▸ **Work task**:
Where the material below has a line containing "Split the editor view", start repeating exactly, and keep going through the line containing "Click the primary", with no other lines.

▸ **Supplied records**:
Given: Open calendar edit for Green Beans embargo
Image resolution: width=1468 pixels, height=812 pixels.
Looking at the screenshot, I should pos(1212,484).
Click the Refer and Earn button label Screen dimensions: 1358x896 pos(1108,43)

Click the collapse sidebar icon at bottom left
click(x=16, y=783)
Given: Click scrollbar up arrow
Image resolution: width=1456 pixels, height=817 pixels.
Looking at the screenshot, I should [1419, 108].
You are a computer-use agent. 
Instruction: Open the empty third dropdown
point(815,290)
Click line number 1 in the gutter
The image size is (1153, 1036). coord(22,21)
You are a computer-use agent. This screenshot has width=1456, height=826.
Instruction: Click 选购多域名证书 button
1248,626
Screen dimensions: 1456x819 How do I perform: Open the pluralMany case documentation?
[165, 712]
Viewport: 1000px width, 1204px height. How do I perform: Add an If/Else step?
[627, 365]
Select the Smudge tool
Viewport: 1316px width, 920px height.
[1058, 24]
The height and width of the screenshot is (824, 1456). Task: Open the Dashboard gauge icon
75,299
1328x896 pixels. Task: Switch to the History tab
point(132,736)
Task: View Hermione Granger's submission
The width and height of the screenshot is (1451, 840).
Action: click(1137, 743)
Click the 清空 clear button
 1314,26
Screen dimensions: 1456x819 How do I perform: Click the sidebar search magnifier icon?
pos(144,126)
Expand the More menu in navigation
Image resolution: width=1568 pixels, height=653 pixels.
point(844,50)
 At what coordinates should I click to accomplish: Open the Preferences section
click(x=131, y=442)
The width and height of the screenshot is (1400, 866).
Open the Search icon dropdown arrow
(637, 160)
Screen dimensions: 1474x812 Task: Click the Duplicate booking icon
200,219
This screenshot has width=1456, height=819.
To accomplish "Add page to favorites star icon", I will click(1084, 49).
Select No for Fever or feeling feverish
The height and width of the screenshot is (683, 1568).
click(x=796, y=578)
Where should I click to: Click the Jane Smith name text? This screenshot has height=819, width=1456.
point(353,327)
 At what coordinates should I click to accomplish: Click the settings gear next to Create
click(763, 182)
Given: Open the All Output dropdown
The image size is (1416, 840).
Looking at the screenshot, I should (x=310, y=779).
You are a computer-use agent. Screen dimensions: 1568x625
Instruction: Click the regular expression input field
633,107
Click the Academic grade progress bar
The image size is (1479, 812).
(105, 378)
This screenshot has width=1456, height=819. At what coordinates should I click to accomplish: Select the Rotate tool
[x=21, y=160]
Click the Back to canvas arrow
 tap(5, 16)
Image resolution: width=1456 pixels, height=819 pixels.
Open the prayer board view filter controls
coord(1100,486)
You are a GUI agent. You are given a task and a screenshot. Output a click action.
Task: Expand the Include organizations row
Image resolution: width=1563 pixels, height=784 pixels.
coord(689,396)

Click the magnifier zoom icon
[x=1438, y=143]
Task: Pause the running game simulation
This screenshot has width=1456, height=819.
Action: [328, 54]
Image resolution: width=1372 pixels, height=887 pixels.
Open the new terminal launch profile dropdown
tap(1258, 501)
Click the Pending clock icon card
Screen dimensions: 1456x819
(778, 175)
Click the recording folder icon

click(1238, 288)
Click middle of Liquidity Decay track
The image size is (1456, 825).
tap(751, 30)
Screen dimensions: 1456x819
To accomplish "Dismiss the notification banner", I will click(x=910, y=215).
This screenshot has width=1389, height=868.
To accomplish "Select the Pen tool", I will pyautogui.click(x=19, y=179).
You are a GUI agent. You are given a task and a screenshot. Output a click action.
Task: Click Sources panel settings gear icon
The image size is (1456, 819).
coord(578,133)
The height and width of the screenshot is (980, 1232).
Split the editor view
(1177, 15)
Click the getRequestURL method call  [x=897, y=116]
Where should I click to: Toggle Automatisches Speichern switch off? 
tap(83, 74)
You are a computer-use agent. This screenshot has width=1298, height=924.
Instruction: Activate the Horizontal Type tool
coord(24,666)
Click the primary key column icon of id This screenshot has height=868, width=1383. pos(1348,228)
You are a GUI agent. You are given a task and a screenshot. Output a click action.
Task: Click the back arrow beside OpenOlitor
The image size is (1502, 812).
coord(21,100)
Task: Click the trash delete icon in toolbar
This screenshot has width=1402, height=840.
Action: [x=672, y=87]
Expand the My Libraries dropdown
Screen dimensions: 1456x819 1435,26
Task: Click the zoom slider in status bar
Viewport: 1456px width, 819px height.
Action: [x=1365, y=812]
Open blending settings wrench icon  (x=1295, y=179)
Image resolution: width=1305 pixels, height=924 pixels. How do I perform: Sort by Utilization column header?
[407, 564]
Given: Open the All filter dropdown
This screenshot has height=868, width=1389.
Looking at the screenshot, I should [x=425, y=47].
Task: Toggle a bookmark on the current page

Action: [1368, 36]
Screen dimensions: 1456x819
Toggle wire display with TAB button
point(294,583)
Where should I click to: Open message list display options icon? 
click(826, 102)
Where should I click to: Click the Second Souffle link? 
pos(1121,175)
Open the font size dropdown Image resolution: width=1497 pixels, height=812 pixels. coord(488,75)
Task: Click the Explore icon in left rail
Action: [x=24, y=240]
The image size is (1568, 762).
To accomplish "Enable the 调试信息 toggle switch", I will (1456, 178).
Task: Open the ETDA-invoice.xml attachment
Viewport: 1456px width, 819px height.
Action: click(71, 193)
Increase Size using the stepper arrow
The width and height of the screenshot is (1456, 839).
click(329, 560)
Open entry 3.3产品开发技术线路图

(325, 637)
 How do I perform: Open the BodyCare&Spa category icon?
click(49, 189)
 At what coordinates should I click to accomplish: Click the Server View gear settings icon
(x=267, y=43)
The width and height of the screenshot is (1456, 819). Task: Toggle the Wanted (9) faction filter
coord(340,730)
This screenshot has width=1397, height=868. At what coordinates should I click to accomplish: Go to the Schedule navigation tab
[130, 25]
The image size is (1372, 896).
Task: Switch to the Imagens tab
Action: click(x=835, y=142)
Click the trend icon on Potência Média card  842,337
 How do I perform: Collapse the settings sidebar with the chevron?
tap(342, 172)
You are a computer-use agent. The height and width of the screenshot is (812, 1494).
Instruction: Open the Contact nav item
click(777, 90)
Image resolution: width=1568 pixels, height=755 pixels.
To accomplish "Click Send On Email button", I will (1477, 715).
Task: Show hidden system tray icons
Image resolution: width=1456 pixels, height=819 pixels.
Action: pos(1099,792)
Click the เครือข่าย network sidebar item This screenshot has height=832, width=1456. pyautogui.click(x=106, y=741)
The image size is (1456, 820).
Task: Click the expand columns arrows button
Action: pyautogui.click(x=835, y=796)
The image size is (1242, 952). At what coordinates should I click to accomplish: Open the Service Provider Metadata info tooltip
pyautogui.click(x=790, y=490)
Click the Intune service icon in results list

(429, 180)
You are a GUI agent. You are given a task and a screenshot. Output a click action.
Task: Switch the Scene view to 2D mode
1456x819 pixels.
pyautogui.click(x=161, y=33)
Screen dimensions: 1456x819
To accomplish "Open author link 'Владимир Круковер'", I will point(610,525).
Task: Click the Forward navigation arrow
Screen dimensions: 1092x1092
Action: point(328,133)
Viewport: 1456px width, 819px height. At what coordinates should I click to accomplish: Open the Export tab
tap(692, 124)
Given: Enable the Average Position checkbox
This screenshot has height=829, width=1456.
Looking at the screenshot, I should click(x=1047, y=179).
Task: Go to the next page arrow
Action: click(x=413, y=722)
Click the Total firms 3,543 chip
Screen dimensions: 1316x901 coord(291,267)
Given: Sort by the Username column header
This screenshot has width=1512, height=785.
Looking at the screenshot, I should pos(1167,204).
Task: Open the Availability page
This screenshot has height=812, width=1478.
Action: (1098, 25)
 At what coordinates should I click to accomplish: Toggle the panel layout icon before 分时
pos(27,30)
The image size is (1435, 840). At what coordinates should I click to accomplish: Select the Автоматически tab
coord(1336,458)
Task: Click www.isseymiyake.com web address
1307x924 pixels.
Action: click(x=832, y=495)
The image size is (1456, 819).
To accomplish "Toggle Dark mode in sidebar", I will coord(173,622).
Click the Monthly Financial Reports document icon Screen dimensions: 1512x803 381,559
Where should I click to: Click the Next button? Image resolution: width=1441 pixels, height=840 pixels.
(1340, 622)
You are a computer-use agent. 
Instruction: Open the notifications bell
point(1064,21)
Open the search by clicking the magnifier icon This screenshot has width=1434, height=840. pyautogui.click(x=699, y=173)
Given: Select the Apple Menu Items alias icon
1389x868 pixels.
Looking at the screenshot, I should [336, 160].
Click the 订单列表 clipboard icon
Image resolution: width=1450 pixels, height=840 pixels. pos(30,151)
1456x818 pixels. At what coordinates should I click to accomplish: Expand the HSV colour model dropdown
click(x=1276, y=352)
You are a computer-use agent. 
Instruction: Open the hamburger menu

▸ **Your response**:
Split the editor view
(1177, 15)
Click the getRequestURL method call  [x=897, y=116]
Where should I click to: Toggle Automatisches Speichern switch off? 
tap(83, 74)
You are a computer-use agent. This screenshot has width=1298, height=924.
Instruction: Activate the Horizontal Type tool
coord(24,666)
Click the primary key column icon of id This screenshot has height=868, width=1383. pos(1348,228)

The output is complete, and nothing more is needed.